Emotions cross the boundaries of age, gender, race, and even species. Consider the following passage, taken from Margaret Geraghty’s The Novelist’s Guide, in which a character, Violet, tries to come to terms with the death of her beloved dog, Carey. Instead of the writer describing Violet’s feelings of sadness directly, she lets us experience these emotions vicariously through the technique of show-don’t-tell:

“When the vet had gone, Violet knelt down on the worn rug beside Carey’s basket. His was still, his mouth slightly open, one ear bent over like a rose petal, revealing the pink skin inside. He smelt a little. Nothing bad, just the way you’d expect an old dog to smell. […] 

In the end, she […] went to run a bath. Cleanliness was next to Godliness. She’d always believed that. When the bath was full, she went back to Carey, gathered him in her arms, and gently, carefully lowered the stiff little body into the warm water. It was, she reflected, the first time that he hadn’t struggled.”

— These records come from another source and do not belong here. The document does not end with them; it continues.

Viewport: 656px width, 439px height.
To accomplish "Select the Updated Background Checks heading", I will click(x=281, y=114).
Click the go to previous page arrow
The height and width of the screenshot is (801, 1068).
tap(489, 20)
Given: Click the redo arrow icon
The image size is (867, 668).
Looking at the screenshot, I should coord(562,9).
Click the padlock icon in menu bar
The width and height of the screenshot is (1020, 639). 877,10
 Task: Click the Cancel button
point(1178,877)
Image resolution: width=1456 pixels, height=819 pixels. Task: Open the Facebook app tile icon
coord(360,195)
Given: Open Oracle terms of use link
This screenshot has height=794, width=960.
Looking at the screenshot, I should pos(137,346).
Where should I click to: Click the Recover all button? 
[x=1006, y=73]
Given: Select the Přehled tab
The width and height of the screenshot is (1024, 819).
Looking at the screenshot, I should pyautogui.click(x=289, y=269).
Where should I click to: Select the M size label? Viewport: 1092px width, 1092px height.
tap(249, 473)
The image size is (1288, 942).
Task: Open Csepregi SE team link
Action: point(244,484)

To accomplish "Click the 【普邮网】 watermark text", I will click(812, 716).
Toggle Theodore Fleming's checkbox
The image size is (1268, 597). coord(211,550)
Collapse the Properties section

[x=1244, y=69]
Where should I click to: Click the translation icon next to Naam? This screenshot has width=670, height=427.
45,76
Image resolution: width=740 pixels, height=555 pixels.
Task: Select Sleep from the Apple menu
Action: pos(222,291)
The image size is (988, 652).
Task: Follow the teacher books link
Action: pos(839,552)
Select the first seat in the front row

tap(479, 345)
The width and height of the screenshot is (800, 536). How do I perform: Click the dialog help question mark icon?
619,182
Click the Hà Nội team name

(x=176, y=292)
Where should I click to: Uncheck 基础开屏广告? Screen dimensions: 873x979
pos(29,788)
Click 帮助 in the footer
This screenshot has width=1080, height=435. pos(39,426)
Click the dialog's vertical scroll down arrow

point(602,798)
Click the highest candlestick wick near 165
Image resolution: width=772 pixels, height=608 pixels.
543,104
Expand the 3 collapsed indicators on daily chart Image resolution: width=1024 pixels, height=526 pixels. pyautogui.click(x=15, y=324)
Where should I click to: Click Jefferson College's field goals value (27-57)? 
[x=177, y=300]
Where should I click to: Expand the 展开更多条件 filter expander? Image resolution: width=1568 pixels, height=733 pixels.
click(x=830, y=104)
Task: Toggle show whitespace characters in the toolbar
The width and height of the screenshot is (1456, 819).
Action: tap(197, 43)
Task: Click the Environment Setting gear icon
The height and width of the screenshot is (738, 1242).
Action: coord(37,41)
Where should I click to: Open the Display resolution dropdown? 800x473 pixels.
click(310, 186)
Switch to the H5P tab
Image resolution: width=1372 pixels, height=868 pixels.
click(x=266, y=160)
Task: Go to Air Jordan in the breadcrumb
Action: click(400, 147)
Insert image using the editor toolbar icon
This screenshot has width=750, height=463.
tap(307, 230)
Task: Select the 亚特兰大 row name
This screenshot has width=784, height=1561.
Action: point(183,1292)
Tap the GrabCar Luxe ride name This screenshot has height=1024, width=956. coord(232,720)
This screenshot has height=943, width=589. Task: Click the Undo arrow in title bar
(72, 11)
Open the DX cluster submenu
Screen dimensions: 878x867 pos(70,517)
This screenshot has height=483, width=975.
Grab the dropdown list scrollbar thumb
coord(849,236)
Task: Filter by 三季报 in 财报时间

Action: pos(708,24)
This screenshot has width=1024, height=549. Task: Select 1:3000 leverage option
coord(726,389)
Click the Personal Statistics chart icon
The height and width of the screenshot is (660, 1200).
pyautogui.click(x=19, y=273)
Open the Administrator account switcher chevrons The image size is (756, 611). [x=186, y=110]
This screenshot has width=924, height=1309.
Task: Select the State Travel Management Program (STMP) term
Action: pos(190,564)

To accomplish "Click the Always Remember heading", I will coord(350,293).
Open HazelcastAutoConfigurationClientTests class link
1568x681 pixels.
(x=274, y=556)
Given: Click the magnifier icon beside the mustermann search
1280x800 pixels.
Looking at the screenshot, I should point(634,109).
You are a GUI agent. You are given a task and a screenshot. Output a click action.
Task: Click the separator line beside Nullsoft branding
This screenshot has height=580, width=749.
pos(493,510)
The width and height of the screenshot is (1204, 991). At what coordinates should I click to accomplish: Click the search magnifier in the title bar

That last line in particular is a genuine tear-jerker, compacting all the years of love for her dog in one distinguishing moment. 

Significantly, there is no abstract description of Violet’s sadness, her sense of loss. What we have instead is a concrete and specific scene that conveys immediacy by granting us access to Violet’s direct experience. Our hearts and minds jump back to a time when we, perhaps, had lost a beloved pet, helping to make Violet’s loss our loss. 

This technique lies at the heart of creating deep and genuine emotion in the reader and is one of the secrets in welding the reader to the characters in our stories.

Summary

Use emotion to bind readers and audiences to the characters in your stories.